Quelle histoire ! Quelle source ! Quelle ressource ! Heureux sommes-nous d’avoir une telle histoire ! Nous serions des ingrats impardonnables si nous ignorions ou négligions cet héritage unique, cette source incomparable d’inspiration pour notre témoignage aujourd’hui. C’est dans notre histoire que nous trouvons nos racines, notre identité protestante, les grands principes de la Réforme :
sola gratia : la grâce seule : non pas nos œuvres, mais la grâce de Dieu est la vérité de notre vie),
sola fide : la foi seule, c’est la foi, et non pas nos mérites, qui nous assure l’accès à Dieu),
sola scriptura : l’Ecriture seule, la parole de Dieu sur moi est décisive, non pas ma parole sur lui),
solus Christus : le Christ seul, il y a plusieurs prophètes, plusieurs maîtres spirituels, plusieurs initiés, plusieurs sages, plusieurs illuminés, plusieurs fondateurs de religions, mais Jésus-Christ est le seul Seigneur et Sauveur.
Tout cela se trouve dans notre histoire.
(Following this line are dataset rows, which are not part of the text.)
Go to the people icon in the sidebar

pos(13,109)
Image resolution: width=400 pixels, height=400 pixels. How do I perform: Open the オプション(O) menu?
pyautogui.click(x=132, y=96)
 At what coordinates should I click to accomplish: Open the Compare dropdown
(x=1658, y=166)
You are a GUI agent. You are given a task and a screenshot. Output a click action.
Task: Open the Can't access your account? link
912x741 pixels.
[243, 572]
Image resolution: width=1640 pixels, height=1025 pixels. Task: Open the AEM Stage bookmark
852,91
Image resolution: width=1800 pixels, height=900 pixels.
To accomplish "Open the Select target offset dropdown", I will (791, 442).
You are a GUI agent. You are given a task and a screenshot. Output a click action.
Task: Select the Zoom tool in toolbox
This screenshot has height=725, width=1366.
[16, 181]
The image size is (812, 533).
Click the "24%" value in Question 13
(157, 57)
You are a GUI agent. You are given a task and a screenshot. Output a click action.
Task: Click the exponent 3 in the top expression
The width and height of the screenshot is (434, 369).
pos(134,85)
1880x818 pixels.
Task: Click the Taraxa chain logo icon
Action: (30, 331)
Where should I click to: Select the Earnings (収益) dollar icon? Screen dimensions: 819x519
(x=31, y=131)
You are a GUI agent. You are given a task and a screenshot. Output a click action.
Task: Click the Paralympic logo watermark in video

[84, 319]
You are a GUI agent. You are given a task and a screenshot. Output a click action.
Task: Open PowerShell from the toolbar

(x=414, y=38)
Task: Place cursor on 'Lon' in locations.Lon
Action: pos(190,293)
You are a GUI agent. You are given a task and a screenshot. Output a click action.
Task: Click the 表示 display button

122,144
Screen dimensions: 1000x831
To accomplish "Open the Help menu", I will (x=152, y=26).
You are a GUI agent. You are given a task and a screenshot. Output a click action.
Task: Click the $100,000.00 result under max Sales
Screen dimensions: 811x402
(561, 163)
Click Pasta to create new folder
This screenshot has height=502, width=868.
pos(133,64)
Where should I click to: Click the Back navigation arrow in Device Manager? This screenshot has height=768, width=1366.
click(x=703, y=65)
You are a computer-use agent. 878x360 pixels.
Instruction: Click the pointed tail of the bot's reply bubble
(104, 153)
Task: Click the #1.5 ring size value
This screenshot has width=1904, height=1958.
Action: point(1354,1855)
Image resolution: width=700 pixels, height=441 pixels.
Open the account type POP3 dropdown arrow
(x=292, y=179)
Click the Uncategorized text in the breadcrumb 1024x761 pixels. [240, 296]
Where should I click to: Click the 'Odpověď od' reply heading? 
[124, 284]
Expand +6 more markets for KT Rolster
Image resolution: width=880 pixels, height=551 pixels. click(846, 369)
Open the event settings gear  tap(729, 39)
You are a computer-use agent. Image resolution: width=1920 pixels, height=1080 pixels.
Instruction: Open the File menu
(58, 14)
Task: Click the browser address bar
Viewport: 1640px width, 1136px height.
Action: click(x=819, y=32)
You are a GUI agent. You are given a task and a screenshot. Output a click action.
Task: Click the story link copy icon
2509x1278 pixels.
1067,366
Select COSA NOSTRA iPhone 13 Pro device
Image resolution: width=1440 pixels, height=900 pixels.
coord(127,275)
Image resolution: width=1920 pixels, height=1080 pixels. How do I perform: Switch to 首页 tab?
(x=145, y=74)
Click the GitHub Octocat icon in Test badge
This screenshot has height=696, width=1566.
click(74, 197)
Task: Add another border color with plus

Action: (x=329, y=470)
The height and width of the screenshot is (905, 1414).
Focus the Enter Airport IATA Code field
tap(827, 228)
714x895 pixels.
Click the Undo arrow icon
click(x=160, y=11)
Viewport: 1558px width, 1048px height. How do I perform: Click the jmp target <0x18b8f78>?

Nous y trouvons les traces de Dieu, l’écho de sa parole, les fruits de son Esprit, les signes de sa présence. C’est à cause de cette richesse incomparable que nous regardons si souvent et si volontiers en arrière. Nous avons d’excellentes raisons pour le faire, tout comme cet inconnu désirant suivre Jésus avait d’excellentes raisons de vouloir saluer sa famille : « Je vais te suivre, Seigneur, mais d’abord permets-moi de faire mes adieux à ceux de ma maison » (v. 61). Mais Jésus réplique : « Quiconque met la main à la charrue puis regarde en arrière, n’est pas fait pour le Royaume de Dieu » (v. 62). Pourquoi celui qui regarde en arrière n’est pas fait pour le Royaume de Dieu ? Pour une raison très simple, que voici : le Royaume n’est pas en arrière, il n’est pas derrière nous, il n’est pas dans le passé. On peut tout y trouver, sauf le Royaume de Dieu. Et pourquoi le Royaume de Dieu n’est pas dans le passé ?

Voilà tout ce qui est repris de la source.